◆ **Document segment**
>>>>

By R. Suryamurthy
The renewed escalation between the United States and Iran has once again exposed a persistent weakness in India’s macroeconomic strategy: despite two decades of repeated oil shocks, New Delhi continues to treat West Asian instability as an episodic risk rather than a structural constraint on growth, inflation and fiscal credibility. The Indian government’s advisory urging its nationals to leave Iran may be framed as a routine consular precaution, but it also underscores a more uncomfortable truth—India remains dangerously under-insulated against precisely the kind of geopolitical shock that now appears increasingly plausible.
This vulnerability is not accidental; it is the cumulative result of policy choices. India imports close to 90% of its crude oil needs, consuming roughly 5.5 million barrels per day, making it one of the most oil-exposed large economies in the world. More critically, over 40% of these imports transit the Strait of Hormuz, a geopolitical chokepoint that Iran has repeatedly threatened to disrupt during periods of confrontation. Each escalation in U.S.–Iran tensions therefore functions as an implicit tax on India’s macroeconomic stability—one that policymakers have repeatedly underestimated.
Markets are already signalling this risk. Even without a formal military conflict, geopolitical risk premia have crept back into crude prices, and forward curves reflect growing concern that limited disruptions could push Brent crude toward $90–100 per barrel, with a full-blown Hormuz crisis potentially driving prices past $120. For India, these are not worst-case hypotheticals but well-established stress thresholds. At current import volumes, every $10 increase in oil prices raises the annual import bill by $13–15 billion, rapidly widening the trade deficit and draining foreign exchange.
Yet India’s fiscal framework continues to assume a benign oil environment. The Union Budget for FY27 targets a fiscal deficit of 4.3% of GDP, projecting a smooth consolidation path built on stable inflation, steady growth and manageable external balances. This framework leaves little margin for oil-driven shocks. Petroleum subsidies are budgeted at a token level, signalling reliance on market pricing, while interest payments already absorb over 14% of total expenditure, sharply constraining fiscal flexibility. In effect, the Budget assumes that oil prices will behave—even as geopolitics suggests the opposite.
This is not merely optimistic; it is risky. Oil shocks hit India first through inflation. Although fuel and light account for a modest share of the Consumer Price Index, the indirect pass-through into transport, fertilisers, manufactured goods and services is substantial. A $20–30 per barrel rise in crude prices typically adds close to one percentage point to headline inflation over a few quarters. At a time when inflation has only recently gravitated toward the 4% target, such a shock would immediately force a reassessment of monetary policy.

<<<<

◆ **Things to do**
• a. Answer these from the commentary on India's oil vulnerability, one per line:
(i) What share of its crude oil needs does India import?
(ii) What fiscal deficit target does the Union Budget for FY27 set?
(iii) By how much does every $10 increase in oil prices raise India's annual import bill?
• b. Reproduce the passage of the commentary on India's oil vulnerability word for word, starting at "By R. Suryamurthy" and ending at "appears increasingly plausible.".
• c. Write the next part of the commentary on India's oil vulnerability, picking up after its final sentence.
The items that come next have no connection to the commentary on India's oil vulnerability.

◆ **Given data**
>>>>

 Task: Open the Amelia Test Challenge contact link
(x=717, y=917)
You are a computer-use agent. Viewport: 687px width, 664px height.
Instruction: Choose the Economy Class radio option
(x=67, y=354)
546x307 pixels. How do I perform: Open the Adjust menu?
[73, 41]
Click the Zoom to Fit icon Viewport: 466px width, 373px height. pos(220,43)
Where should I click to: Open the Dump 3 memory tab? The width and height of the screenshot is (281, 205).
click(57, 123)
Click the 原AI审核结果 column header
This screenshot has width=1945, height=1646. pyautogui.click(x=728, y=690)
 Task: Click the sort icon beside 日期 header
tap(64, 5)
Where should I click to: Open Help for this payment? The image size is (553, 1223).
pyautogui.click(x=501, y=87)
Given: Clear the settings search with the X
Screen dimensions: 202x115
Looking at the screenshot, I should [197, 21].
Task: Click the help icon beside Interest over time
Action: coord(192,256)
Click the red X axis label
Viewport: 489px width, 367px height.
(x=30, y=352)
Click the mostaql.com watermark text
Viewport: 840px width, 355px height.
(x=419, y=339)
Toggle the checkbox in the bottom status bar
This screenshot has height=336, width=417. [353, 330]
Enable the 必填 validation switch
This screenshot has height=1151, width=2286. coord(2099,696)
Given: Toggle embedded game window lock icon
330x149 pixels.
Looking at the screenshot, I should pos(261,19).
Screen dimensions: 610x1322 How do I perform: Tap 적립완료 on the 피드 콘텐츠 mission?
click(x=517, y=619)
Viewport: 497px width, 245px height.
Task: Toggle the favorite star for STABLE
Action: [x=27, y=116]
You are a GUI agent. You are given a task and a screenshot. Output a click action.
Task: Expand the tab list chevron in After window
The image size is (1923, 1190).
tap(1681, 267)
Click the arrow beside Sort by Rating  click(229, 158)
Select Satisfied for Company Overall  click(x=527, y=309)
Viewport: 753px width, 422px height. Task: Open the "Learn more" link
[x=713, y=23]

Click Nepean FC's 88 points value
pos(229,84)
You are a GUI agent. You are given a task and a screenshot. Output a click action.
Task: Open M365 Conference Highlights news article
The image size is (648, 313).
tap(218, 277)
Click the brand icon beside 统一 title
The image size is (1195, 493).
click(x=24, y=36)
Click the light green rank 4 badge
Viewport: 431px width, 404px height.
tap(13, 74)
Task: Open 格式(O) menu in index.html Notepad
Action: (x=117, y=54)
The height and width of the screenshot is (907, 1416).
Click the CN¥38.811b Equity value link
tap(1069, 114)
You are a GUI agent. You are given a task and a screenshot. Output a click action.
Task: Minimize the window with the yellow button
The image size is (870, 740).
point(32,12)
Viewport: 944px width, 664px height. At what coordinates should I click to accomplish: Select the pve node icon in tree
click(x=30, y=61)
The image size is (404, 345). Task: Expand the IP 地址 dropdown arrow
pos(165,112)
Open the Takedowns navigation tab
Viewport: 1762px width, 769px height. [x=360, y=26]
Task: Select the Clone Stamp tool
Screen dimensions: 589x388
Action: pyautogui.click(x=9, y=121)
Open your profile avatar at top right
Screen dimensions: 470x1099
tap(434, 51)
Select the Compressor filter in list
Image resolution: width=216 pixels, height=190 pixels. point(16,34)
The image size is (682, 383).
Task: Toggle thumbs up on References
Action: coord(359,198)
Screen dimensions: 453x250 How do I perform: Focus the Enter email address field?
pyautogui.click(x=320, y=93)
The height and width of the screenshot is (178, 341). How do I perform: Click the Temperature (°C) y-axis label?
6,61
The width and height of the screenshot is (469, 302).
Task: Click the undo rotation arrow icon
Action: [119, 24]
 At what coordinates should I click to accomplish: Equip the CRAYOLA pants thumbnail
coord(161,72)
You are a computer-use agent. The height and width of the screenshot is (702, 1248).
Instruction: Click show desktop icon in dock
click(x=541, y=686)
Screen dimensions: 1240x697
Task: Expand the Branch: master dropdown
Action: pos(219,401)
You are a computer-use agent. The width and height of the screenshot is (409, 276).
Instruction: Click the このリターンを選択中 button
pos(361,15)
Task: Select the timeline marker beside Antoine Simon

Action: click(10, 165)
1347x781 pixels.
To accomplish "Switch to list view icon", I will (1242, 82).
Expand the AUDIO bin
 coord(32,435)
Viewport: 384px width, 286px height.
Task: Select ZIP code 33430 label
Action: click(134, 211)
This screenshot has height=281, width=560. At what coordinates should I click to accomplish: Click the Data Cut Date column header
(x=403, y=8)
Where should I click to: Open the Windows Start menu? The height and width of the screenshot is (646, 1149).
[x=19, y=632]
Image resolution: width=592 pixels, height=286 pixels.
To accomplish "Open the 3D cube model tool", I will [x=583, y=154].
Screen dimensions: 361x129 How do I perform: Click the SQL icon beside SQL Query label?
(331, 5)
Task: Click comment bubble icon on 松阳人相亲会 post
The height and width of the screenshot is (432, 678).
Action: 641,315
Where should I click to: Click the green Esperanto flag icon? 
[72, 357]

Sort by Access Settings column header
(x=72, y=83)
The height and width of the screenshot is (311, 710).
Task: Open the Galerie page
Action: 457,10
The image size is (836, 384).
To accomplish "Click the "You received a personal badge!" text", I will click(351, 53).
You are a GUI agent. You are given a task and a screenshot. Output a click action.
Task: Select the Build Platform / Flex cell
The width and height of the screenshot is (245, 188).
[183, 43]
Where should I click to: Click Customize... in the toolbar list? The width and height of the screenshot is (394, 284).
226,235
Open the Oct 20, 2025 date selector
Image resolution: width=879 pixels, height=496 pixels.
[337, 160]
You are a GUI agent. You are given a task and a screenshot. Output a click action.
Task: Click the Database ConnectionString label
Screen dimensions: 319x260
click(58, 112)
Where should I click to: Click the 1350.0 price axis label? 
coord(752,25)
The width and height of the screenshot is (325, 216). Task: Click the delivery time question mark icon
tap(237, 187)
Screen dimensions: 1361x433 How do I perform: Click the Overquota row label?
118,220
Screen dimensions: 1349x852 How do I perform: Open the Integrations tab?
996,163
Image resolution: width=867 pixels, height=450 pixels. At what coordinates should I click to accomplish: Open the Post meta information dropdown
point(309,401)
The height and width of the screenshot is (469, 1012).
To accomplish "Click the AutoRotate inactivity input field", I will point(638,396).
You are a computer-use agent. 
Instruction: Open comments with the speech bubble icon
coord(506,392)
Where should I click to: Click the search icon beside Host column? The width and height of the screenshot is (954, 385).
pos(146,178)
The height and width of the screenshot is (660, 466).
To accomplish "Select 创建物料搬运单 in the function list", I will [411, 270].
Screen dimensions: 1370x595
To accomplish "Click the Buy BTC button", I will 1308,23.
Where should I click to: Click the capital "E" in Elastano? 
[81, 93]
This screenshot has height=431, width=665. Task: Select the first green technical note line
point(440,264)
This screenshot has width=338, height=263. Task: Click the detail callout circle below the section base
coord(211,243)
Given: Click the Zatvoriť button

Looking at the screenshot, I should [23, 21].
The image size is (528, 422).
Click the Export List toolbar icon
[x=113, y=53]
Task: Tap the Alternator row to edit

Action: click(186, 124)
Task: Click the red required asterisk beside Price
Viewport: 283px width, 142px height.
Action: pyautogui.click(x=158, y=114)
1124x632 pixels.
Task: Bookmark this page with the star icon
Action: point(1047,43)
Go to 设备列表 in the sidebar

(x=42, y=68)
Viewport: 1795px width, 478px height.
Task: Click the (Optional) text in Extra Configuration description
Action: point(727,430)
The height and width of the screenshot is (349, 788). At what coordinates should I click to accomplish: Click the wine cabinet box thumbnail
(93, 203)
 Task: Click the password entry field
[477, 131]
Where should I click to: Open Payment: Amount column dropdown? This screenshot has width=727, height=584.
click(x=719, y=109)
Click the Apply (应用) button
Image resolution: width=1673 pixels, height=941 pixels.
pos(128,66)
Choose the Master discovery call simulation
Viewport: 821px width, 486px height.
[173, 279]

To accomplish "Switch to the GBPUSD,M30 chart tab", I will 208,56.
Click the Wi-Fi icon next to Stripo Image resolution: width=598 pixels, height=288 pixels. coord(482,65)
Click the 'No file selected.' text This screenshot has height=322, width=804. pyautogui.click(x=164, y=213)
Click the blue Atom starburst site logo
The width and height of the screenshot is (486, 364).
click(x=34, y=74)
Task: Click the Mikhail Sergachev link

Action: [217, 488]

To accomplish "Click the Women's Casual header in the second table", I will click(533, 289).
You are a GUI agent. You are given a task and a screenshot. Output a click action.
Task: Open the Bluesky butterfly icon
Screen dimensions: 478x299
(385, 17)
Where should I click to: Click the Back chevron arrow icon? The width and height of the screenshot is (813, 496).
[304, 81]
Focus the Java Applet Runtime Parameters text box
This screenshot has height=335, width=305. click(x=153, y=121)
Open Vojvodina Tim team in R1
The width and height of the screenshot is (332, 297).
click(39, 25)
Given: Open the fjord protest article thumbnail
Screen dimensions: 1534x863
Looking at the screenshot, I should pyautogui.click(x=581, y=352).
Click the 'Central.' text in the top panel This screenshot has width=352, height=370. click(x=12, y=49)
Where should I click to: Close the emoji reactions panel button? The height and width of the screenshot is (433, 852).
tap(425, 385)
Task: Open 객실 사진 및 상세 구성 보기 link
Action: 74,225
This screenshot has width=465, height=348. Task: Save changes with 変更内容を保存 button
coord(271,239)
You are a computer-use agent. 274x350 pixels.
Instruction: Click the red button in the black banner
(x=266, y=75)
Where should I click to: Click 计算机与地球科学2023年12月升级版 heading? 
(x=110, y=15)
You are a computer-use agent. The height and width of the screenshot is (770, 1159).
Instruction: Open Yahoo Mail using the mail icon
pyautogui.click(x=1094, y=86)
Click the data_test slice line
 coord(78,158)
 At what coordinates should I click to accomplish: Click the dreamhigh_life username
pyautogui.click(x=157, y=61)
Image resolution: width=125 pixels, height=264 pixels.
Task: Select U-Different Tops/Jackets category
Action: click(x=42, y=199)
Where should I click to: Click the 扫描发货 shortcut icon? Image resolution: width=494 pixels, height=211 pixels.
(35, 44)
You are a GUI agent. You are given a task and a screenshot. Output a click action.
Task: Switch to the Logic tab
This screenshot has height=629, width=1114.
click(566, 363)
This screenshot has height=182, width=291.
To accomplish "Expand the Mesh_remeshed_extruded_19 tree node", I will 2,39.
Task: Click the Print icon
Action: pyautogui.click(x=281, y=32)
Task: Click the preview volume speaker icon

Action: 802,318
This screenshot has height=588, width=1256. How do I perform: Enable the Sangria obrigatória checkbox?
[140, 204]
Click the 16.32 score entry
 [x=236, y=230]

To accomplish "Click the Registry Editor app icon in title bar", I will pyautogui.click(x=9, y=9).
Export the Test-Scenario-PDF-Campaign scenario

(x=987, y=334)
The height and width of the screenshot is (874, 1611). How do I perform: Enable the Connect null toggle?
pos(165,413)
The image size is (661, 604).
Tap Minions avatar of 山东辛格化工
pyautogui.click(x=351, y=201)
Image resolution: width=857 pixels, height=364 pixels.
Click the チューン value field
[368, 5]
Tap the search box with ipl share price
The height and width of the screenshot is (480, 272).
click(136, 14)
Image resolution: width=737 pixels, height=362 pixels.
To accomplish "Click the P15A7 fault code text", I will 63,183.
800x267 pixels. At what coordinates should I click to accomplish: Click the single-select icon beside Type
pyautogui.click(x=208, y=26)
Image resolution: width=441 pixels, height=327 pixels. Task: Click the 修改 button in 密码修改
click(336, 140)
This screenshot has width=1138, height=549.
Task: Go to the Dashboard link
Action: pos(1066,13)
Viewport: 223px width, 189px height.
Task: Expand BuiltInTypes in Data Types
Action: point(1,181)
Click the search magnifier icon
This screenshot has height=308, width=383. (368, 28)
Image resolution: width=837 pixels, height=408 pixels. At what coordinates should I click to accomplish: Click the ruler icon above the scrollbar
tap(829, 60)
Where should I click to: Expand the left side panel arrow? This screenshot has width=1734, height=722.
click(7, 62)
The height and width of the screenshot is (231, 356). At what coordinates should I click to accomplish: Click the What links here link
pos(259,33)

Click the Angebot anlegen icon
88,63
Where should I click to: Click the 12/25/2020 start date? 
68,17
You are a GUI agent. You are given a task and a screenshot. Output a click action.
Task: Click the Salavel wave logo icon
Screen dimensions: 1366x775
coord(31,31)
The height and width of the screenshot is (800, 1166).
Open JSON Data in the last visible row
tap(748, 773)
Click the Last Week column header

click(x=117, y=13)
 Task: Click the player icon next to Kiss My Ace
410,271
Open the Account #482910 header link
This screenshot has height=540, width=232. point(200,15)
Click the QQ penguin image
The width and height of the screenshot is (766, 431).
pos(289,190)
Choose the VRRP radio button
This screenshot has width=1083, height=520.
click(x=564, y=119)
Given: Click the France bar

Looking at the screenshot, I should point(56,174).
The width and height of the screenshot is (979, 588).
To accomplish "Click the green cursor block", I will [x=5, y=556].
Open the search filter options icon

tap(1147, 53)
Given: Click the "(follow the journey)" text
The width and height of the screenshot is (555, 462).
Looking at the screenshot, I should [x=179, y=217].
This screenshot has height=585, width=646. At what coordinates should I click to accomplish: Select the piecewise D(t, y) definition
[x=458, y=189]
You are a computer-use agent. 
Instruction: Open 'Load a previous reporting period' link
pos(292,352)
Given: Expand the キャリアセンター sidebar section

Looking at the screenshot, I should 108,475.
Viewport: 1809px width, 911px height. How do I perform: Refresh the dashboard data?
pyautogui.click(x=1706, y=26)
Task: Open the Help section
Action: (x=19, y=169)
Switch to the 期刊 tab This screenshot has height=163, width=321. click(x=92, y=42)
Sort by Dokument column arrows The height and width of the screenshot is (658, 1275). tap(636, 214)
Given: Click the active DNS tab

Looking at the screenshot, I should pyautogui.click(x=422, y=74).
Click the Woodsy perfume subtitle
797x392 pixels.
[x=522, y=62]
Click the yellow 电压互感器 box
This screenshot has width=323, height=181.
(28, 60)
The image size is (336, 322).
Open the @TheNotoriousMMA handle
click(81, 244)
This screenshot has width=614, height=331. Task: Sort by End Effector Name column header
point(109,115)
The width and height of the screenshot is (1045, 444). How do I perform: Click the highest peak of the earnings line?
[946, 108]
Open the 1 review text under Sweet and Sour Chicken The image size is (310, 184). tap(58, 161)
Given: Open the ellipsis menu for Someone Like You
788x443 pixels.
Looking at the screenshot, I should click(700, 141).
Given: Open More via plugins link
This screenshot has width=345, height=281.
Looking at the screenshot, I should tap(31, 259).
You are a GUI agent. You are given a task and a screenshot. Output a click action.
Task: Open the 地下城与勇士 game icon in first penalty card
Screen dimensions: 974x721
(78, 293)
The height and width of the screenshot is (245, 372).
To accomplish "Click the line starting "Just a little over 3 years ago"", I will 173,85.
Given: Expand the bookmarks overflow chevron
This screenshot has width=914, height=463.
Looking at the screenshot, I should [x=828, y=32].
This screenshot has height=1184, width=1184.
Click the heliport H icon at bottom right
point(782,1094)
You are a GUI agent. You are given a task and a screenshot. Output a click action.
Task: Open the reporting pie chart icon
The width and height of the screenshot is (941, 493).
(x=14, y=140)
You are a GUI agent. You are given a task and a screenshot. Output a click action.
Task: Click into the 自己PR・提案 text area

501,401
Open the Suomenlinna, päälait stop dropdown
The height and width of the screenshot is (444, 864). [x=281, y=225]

<<<<

◆ **Task-by-task results**
• a.
(i) Close to 90%
(ii) 4.3% of GDP
(iii) $13–15 billion

• b.
By R. Suryamurthy
The renewed escalation between the United States and Iran has once again exposed a persistent weakness in India’s macroeconomic strategy: despite two decades of repeated oil shocks, New Delhi continues to treat West Asian instability as an episodic risk rather than a structural constraint on growth, inflation and fiscal credibility. The Indian government’s advisory urging its nationals to leave Iran may be framed as a routine consular precaution, but it also underscores a more uncomfortable truth—India remains dangerously under-insulated against precisely the kind of geopolitical shock that now appears increasingly plausible.

• c.
For the Reserve Bank of India, this would mean postponing or reversing any easing cycle, tightening financial conditions precisely when higher energy costs are already squeezing consumption and corporate margins. The resulting policy bind—between inflation control and growth support—is one India has encountered repeatedly, yet remains insufficiently prepared for.
External balances offer little comfort. At current prices, India’s current account deficit remains manageable. But oil at $100 per barrel would likely push the deficit toward 2–2.3% of GDP, while prices above $120 could push it beyond levels historically associated with currency instability. Although India’s foreign exchange reserves—over $620 billion—provide a cushion, reserves are a shock absorber, not a solution. Prolonged oil shocks erode confidence, not just reserves, and even conservative scenarios suggest 3–6% rupee depreciation, feeding back into imported inflation.
Growth consequences follow quickly. Empirical evidence suggests that every $10 rise in oil prices trims GDP growth by 0.2–0.3 percentage points. Sustained triple-digit oil prices would therefore materially weaken growth, undermine tax buoyancy, and mechanically worsen deficit ratios—turning fiscal consolidation into a casualty of external shocks rather than domestic indiscipline.
What is striking is not that India faces these risks—they are well known—but how little has been done to structurally reduce them. If the current crisis escalates, India will once again be forced into reactive policymaking: ad hoc excise duty cuts, reluctant fuel price smoothing, tighter monetary policy, and defensive use of reserves. This cycle is familiar, and avoidable.
The first priority must be diversifying energy supply routes and contracts, not just suppliers. While India has diversified crude sourcing away from any single country, it remains overly dependent on Hormuz as a transit corridor. Long-term contracts linked to non-Hormuz routes, greater use of Russian Far East, Atlantic Basin and African crudes, and deeper integration into alternative shipping and insurance arrangements must move from contingency planning to core strategy.
Second, India must treat strategic petroleum reserves (SPR) as an active macro-stabilisation tool, not a passive insurance policy. Current reserves cover barely 9–10 days of net imports. This is inadequate for a major oil shock. Expanding SPR capacity, integrating it with price-smoothing mechanisms, and coordinating releases with fiscal and monetary policy would materially enhance resilience.
Third, fiscal policy must explicitly incorporate oil stress scenarios into budget design. The assumption that fuel taxes will remain untouched under severe oil shocks is unrealistic. A transparent oil-price contingency framework—pre-defining excise adjustments, subsidy triggers and offsetting revenue measures—would improve credibility and reduce policy uncertainty.
Fourth, India must accelerate energy substitution and demand-side insulation, not as climate rhetoric but as macroeconomic necessity. Faster electrification of transport, aggressive scaling of gas and renewables in industrial use, and sharper efficiency standards directly reduce oil elasticity to growth. Every percentage point reduction in oil intensity weakens the transmission channel from geopolitics to inflation.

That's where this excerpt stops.